Un altro brano che ci è rimasto nel cuore, stavolta grazie a Mikko, è senz’altro Vem kan segla förutan vind?, tradizionale svedese. Una canzone che potrebbe essere l’emblema di tutto il progetto e il cui testo recita:
«Chi può navigare senza vento? / Chi può remare senza remi? / Chi può separarsi dai suoi amici senza versare una lacrima? / Io posso navigare senza vento, / posso remare senza remi, / ma non posso separami dai miei amici senza versare una lacrima».
Sono proprio queste parole molto semplici a racchiudere l’essenza di EuroChoir. Durante le prove, Mikko voleva convinzione nel pronunciare «io posso navigare senza vento, posso remare senza remi», e un cambio di carattere quando si arrivava al «ma non posso separami dai miei amici senza versare una lacrima», cosa che in realtà veniva da sé, se si pensava a cosa si stava dicendo. Quest’ultima frase riassume quello che ognuno di noi ha provato cantando questi versi per l’ultima volta. Nei volti dei compagni, o meglio, degli amici che cantavano, si poteva leggere la stessa emozione.

DATI FORNITI:
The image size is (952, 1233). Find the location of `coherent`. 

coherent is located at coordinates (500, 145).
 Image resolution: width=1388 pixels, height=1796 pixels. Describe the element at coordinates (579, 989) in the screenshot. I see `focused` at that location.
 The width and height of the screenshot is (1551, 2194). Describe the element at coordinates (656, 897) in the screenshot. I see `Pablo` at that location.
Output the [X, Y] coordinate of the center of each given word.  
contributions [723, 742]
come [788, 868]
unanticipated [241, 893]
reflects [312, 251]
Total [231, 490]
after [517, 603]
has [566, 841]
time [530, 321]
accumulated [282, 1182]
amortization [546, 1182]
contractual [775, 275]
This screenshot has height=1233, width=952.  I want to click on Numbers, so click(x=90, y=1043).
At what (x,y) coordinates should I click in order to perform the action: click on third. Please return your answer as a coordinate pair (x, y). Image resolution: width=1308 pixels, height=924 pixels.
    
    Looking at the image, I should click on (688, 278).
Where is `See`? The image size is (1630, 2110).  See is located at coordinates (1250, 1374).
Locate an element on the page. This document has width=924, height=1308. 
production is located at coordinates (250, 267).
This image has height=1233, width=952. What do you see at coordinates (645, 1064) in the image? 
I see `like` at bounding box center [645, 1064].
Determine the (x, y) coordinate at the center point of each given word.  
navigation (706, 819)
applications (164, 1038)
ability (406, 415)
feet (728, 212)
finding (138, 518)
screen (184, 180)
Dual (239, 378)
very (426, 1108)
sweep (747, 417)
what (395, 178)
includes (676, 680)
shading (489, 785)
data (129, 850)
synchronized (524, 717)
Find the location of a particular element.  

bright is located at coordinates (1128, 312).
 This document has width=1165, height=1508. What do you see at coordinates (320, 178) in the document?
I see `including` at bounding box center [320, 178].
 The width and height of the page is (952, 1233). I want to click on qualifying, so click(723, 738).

COMPITO ASSEGNATO A: Secondo il brano scelto, di quale tradizione è la canzone Vem kan segla förutan vind?
COMPITO ASSEGNATO B: Trascrivi dal brano scelto il testo cominciando da «Sono proprio queste» e terminando con «la stessa emozione.».

SOLUZIONE A: È un tradizionale svedese.

SOLUZIONE B:
Sono proprio queste parole molto semplici a racchiudere l’essenza di EuroChoir. Durante le prove, Mikko voleva convinzione nel pronunciare «io posso navigare senza vento, posso remare senza remi», e un cambio di carattere quando si arrivava al «ma non posso separami dai miei amici senza versare una lacrima», cosa che in realtà veniva da sé, se si pensava a cosa si stava dicendo. Quest’ultima frase riassume quello che ognuno di noi ha provato cantando questi versi per l’ultima volta. Nei volti dei compagni, o meglio, degli amici che cantavano, si poteva leggere la stessa emozione.